B. Yürürlükteki Mevzuat Açısından Durum

5403 sayılı Kanunun 3/l. maddesi arazi ile Arazi Yetenek Sınıfları deyimini kullandığı ve bu konuyu düzenlediği görülmektedir. Buna göre, toprağın bozulmasının engellenmesi de dikkate alınarak arazinin en uygun kullanım şeklini belirlemek maksadıyla kullanım ve koruma verileri esas alınarak temel toprak etütlerine ve iklim koşullarına dayalı[8] yapılan planlamaya yönelik arazi sınıflaması hedeflenmiştir (m.4).

5403 sayılı Kanunun 8. maddesine göre, ilgili Bakanlık mutlak tarım, özel ürün, dikili tarım ve marjinal tarım arazileri sınıflaması yapmakla görevlendirilmiştir. Ancak, Bakanlık tarım arazisinin korunması, geliştirilmesi ve kullanılması için farklı sınırlandırma türleri getirebilir. Bu hususun düzenlenmesi ise çıkarılacak Yönetmeliklere bırakılmıştır.

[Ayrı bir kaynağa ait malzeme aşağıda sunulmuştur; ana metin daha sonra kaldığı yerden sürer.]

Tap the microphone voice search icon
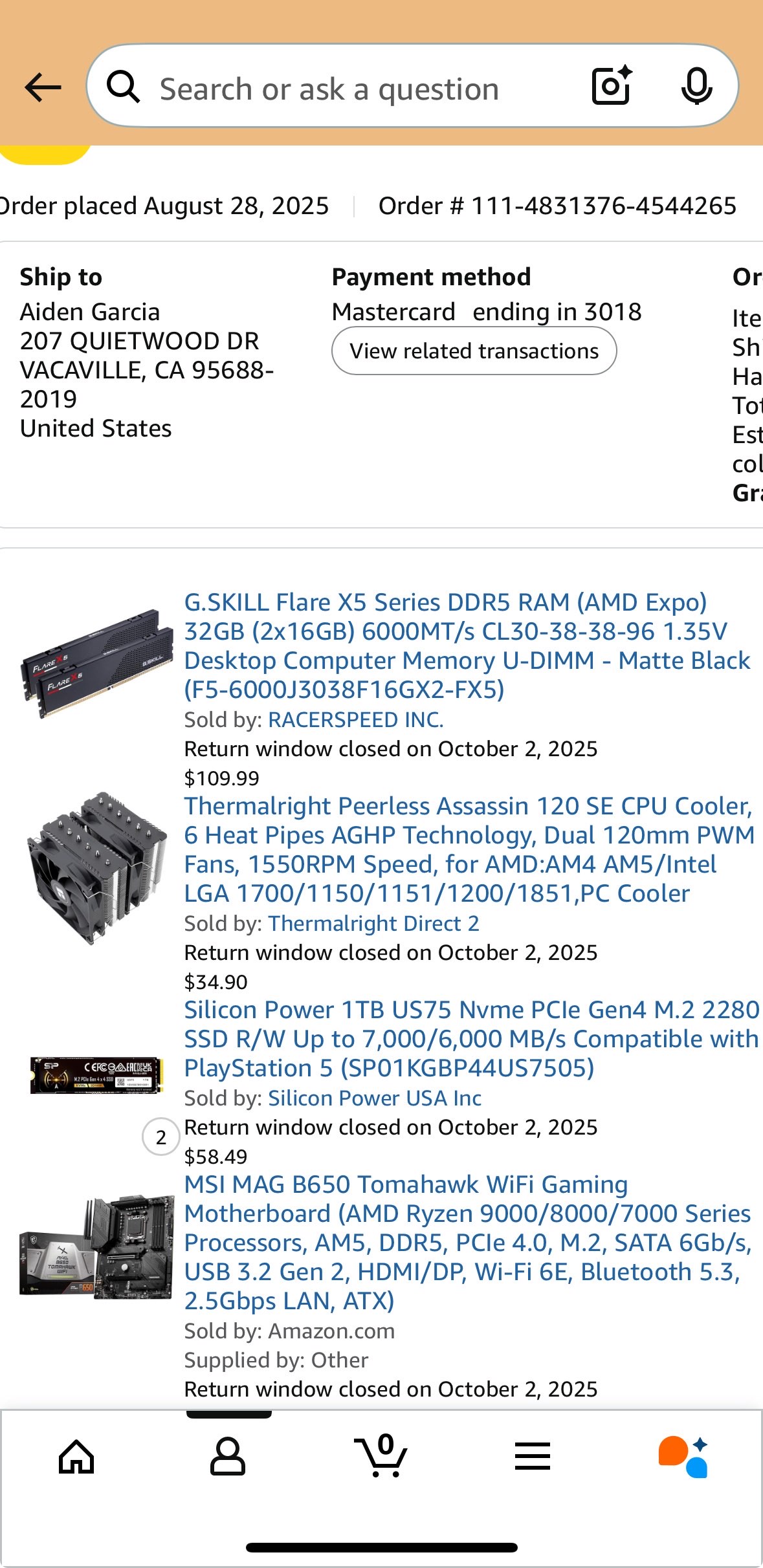Screen dimensions: 763x1568 point(696,86)
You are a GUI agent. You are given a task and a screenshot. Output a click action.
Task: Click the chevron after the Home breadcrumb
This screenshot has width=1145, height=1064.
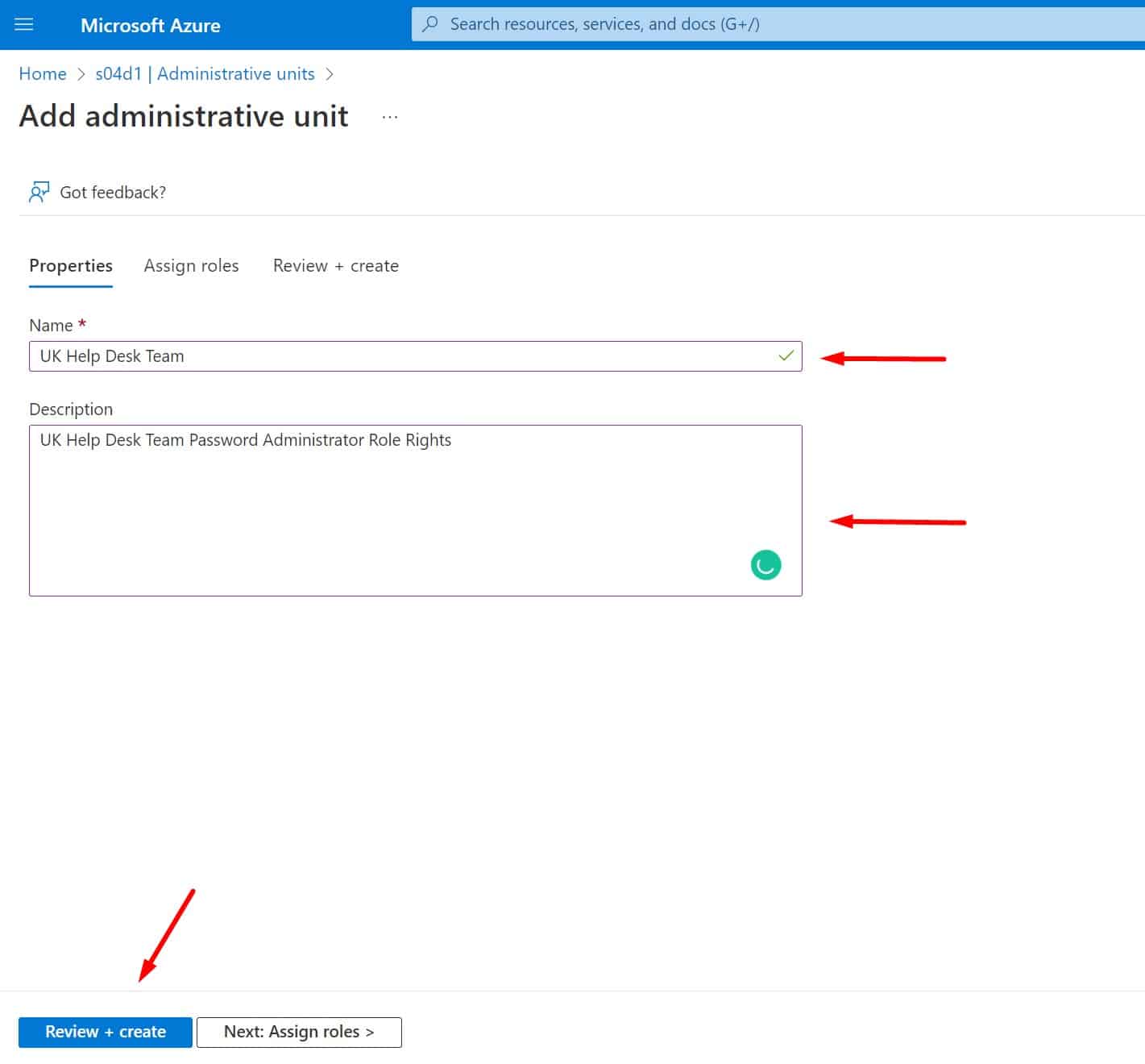[81, 73]
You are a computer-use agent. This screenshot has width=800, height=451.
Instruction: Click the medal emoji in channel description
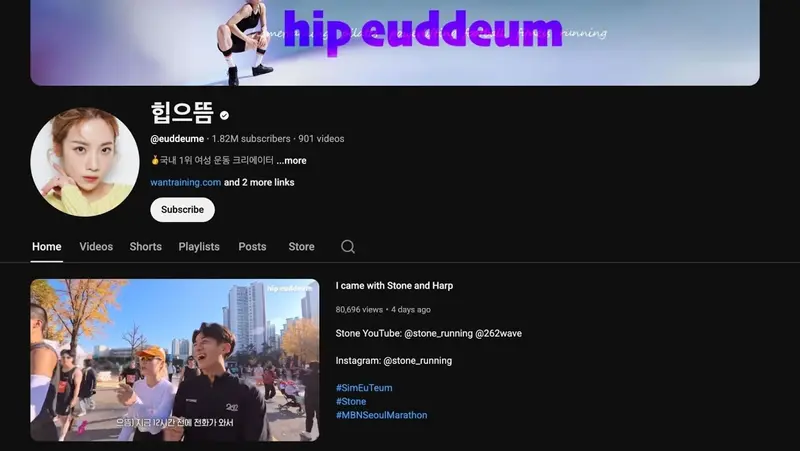(x=155, y=160)
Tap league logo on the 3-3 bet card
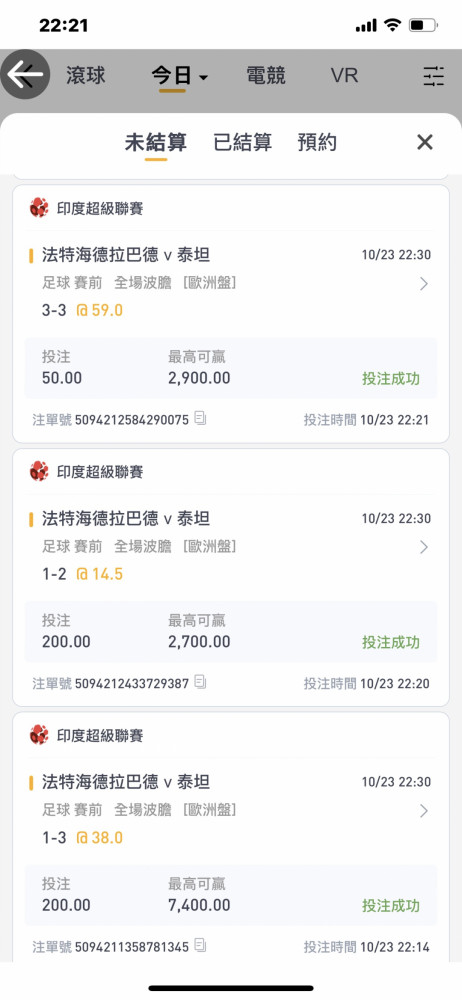The height and width of the screenshot is (1000, 462). 39,208
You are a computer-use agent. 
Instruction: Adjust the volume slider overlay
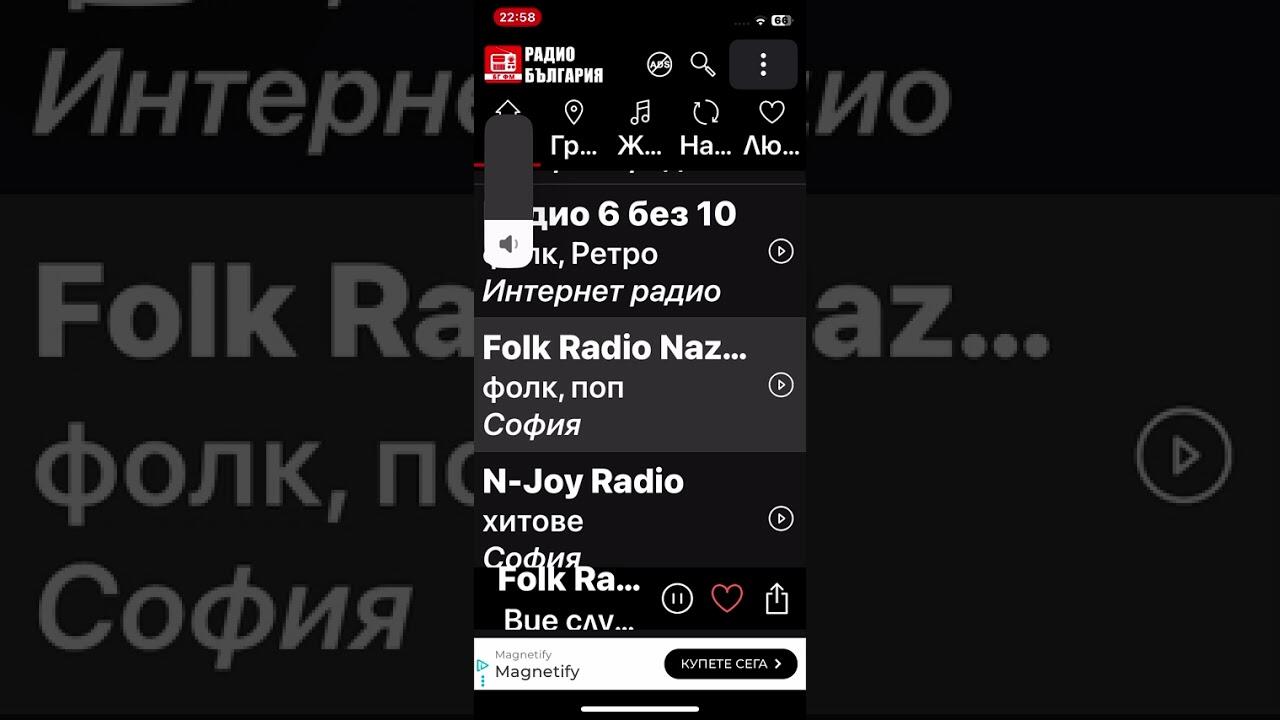pyautogui.click(x=508, y=191)
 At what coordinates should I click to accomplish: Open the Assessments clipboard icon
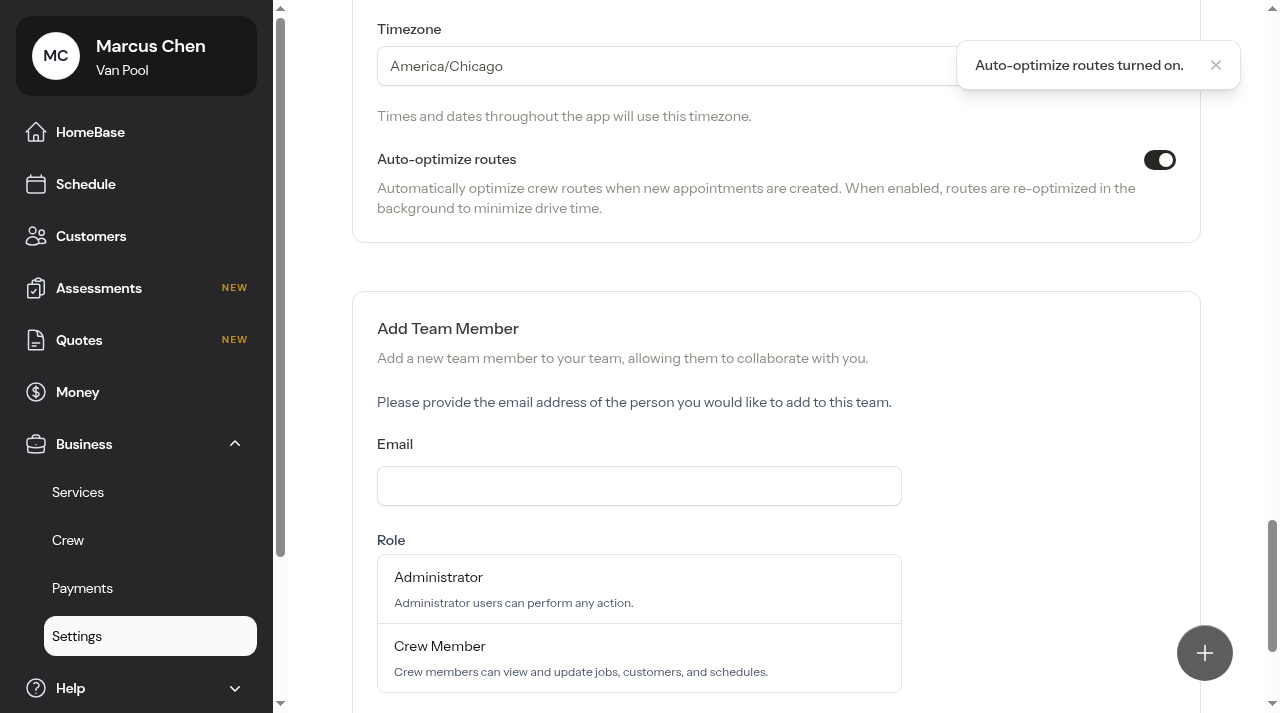36,288
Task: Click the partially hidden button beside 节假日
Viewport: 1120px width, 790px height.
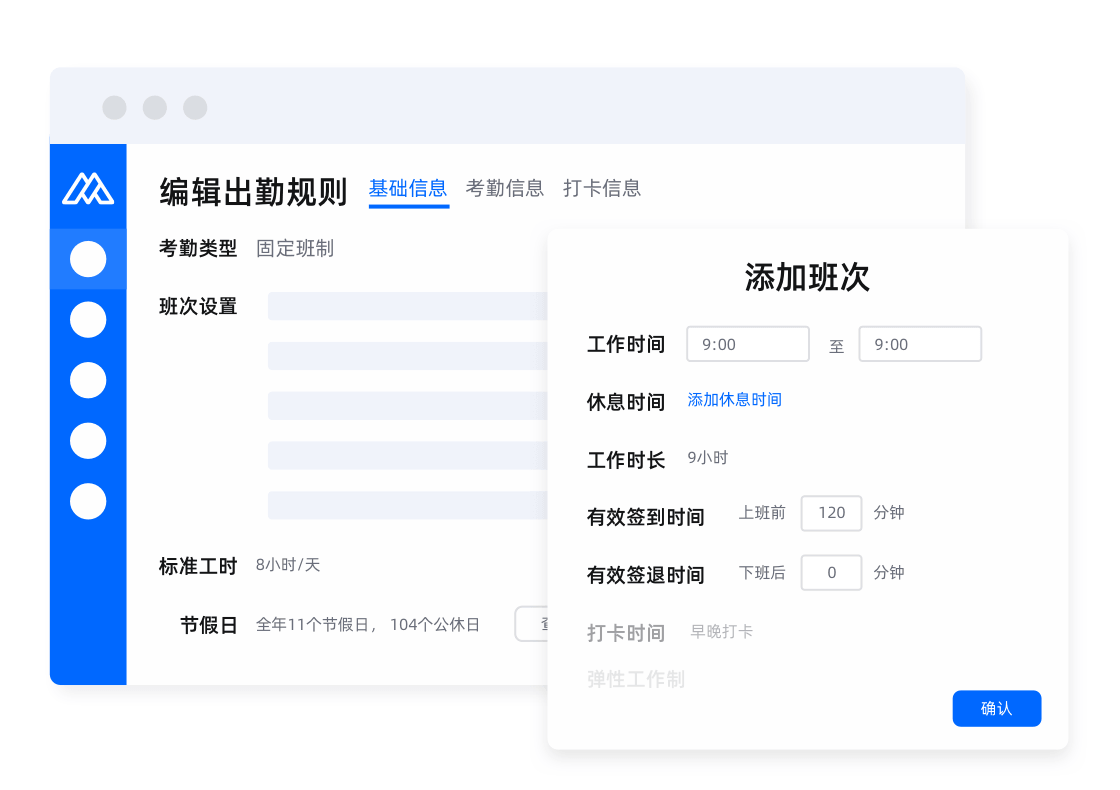Action: [x=531, y=624]
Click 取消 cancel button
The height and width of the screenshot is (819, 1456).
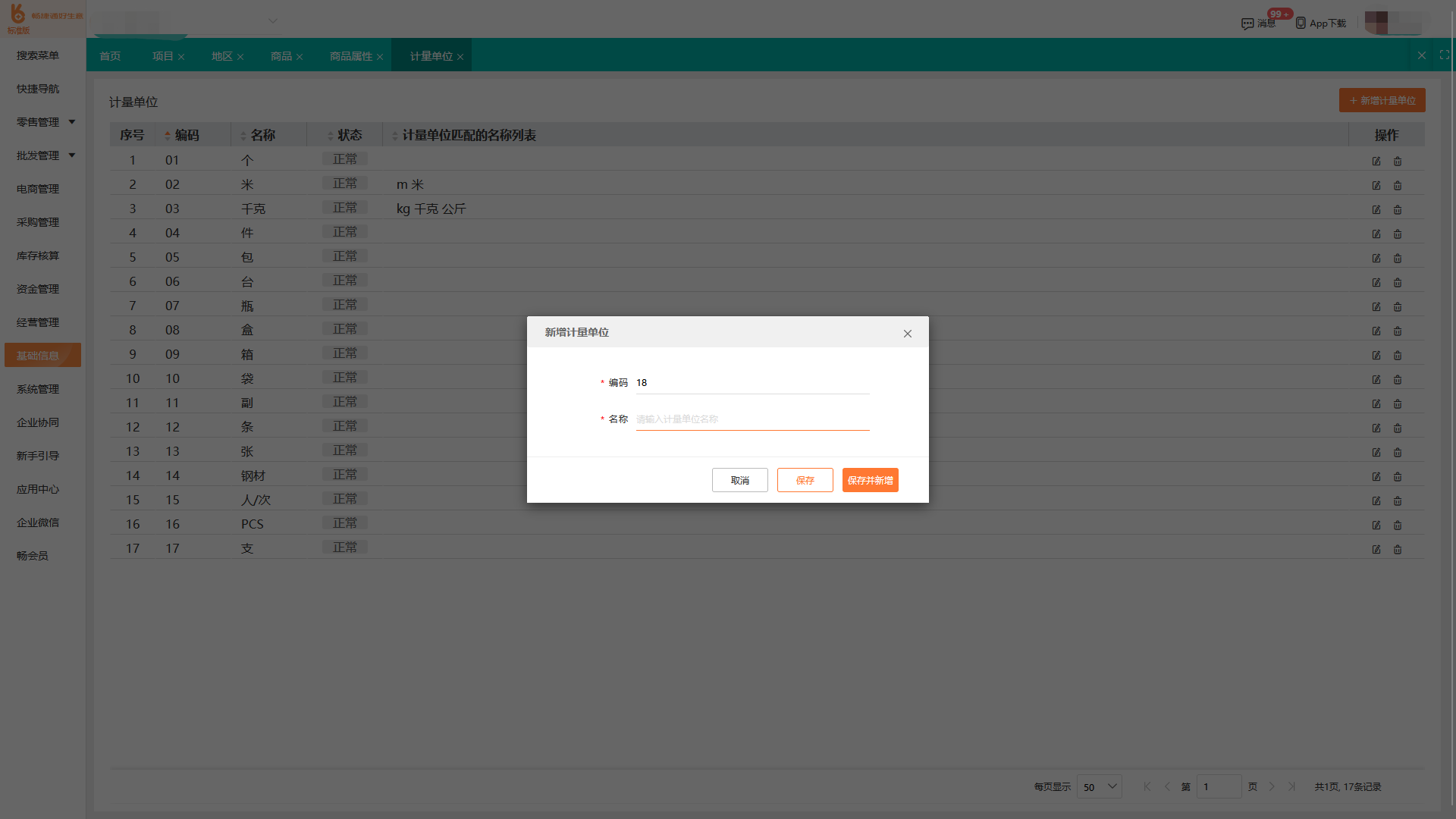[x=740, y=480]
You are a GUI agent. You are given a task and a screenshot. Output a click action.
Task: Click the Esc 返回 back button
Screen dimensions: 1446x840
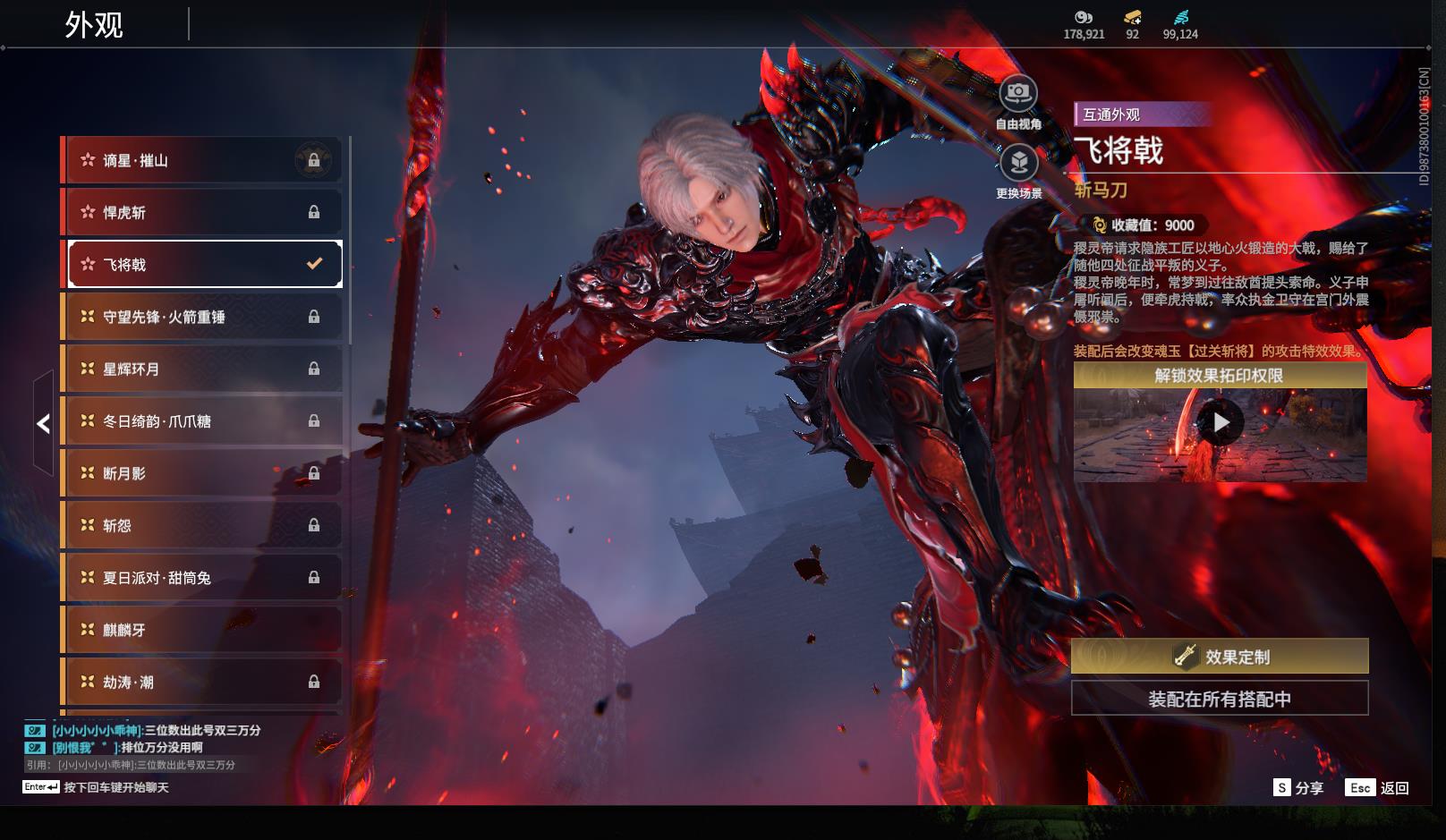[x=1377, y=787]
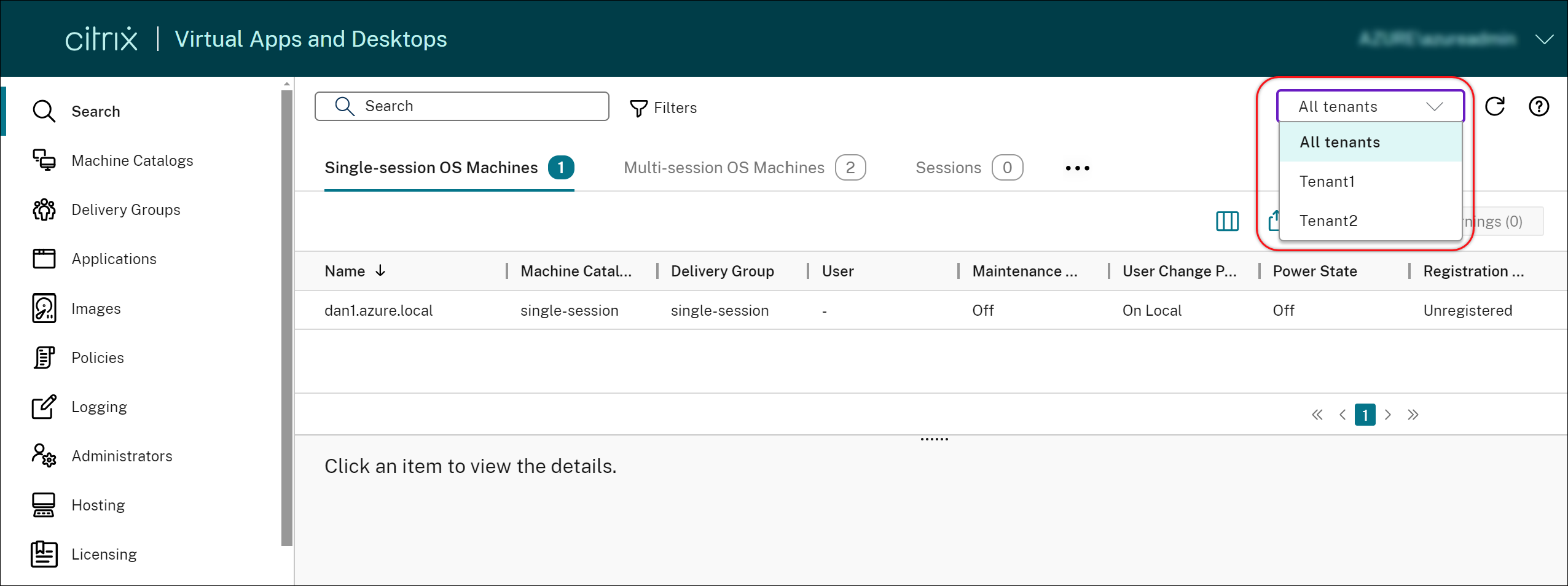1568x586 pixels.
Task: Select Tenant1 from the tenant dropdown
Action: coord(1327,182)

Ancak 15 Aralık 2005 tarihli “Toprak Koruma ve Arazi Kullanımı Kanunu Uygulama Yönetmeliği”nde arazi yetenek sınıfları, toprak koruma ve kullanma verilerinin değerlendirilmesi sonucunda Tarım ve Köyişleri Bakanlığının niteliklerini belirleyeceği[9] I den VIII’e kadar yapılan sınıflamayı ifade etmektedir[10].

Arazi kullanma kabiliyet sınıflaması ile 2001 ve 2003 yılı Yönetmeliklerinde, toprağı korumak yanında özellikleri dikkate alınarak toprağın planlı ve dengeli şekilde kullanılması amaçlanmıştı.

Ancak, 2005 Yönetmeliği ile bu amaçlar yerine yeni bir amaç konmamıştır. Düzenleme ile “toprak koruma ve kullanma verileri” esas alınarak ilgili Bakanlığın I den VIII’e kadar sınıflama yapacağı hükme bağlanmıştır. Düzenlemenin amacı toprak koruma ve kullanma verilerine dayalı olarak toprağın korunması, planlı ve dengeli şekilde kullanılmasını sağlamak olduğu açıktır. Nitekim Kanunun 3/l maddesinde “planlamalara yönelik arazi sınıflaması” deyimiyle bu maksadı ifade ettiği görülmektedir. Bu haliyle sadece yeni reform düzenlemelerde kullanılan teknik deyimlerle bu madde uygun hale getirilmek istenmiştir. Düzenlemede tek bir ifade tarzı ve birbirini takip eden teknik terimler serisi kullanılmak istenmiştir.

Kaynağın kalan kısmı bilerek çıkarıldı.